## WORK ITEM
Pictures are to be left out; otherwise, copy exactly the lines from the line containing "Task: Open the Projects sidebar item" through the end of the data.

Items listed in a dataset
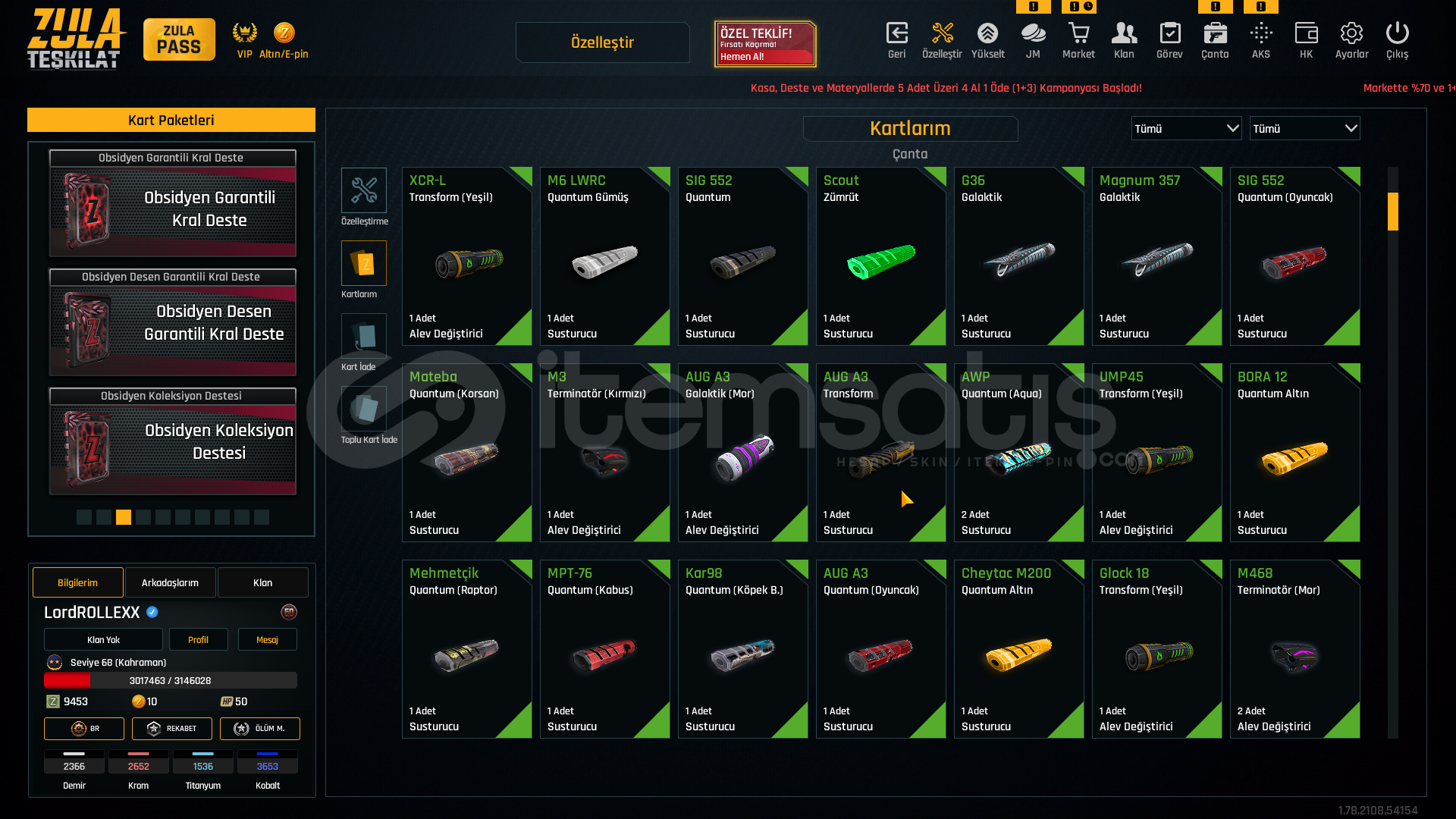The height and width of the screenshot is (819, 1456).
Task: Select the Scout Zümrüt card
Action: pos(881,256)
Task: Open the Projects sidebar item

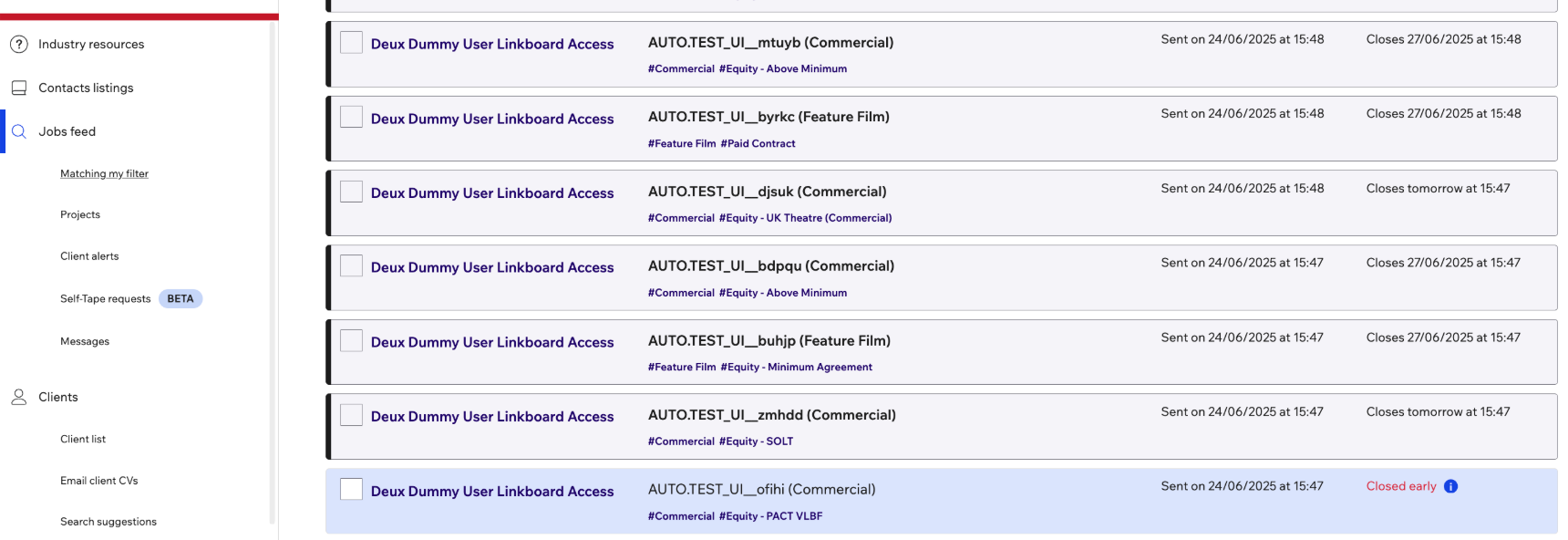Action: click(x=80, y=214)
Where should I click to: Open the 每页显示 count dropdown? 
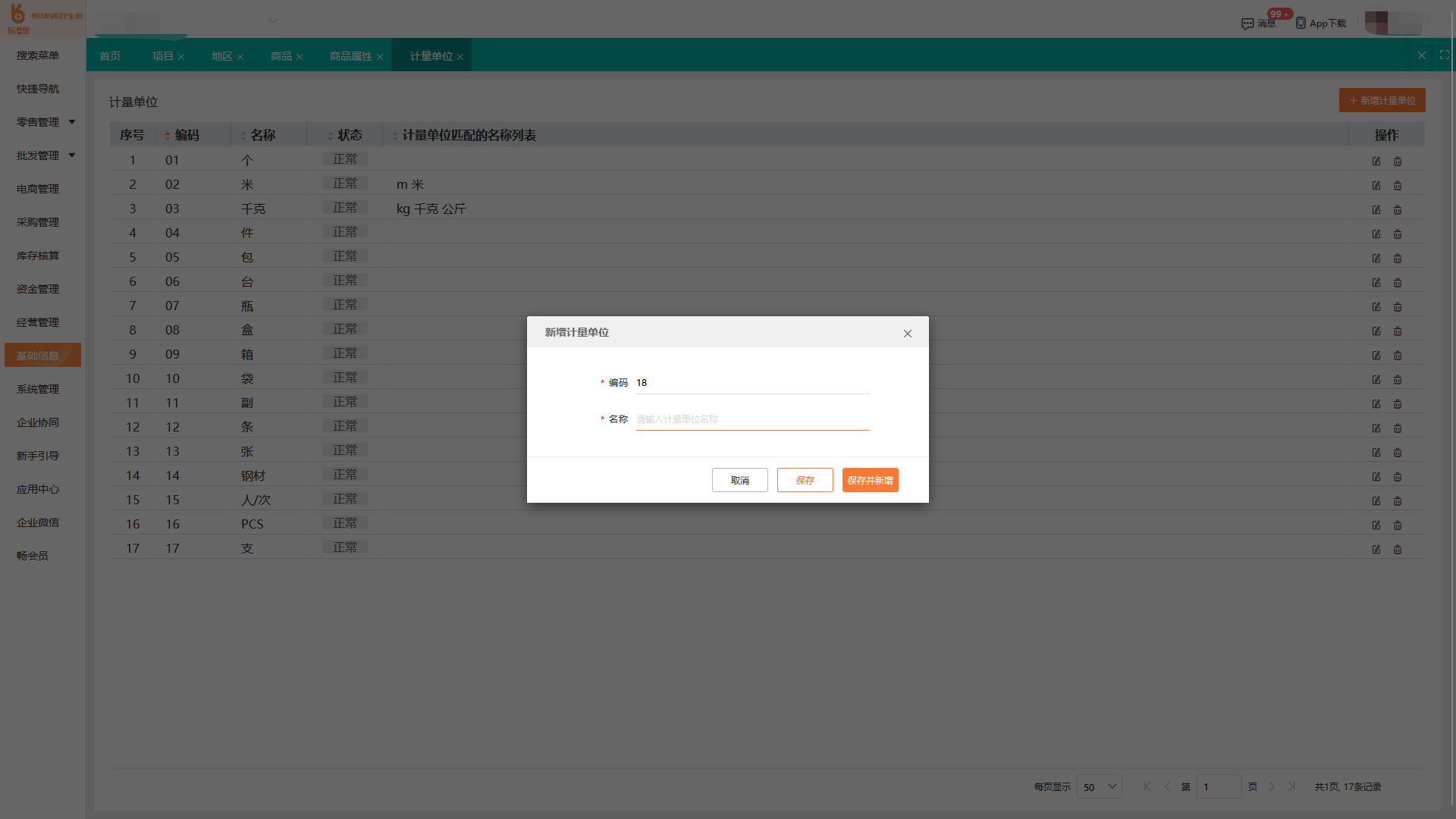coord(1100,787)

## ANSWER TO THE EXERCISE
Task: Open the Projects sidebar item

Action: click(x=80, y=214)
Where should I click to: Open the 每页显示 count dropdown? 
coord(1100,787)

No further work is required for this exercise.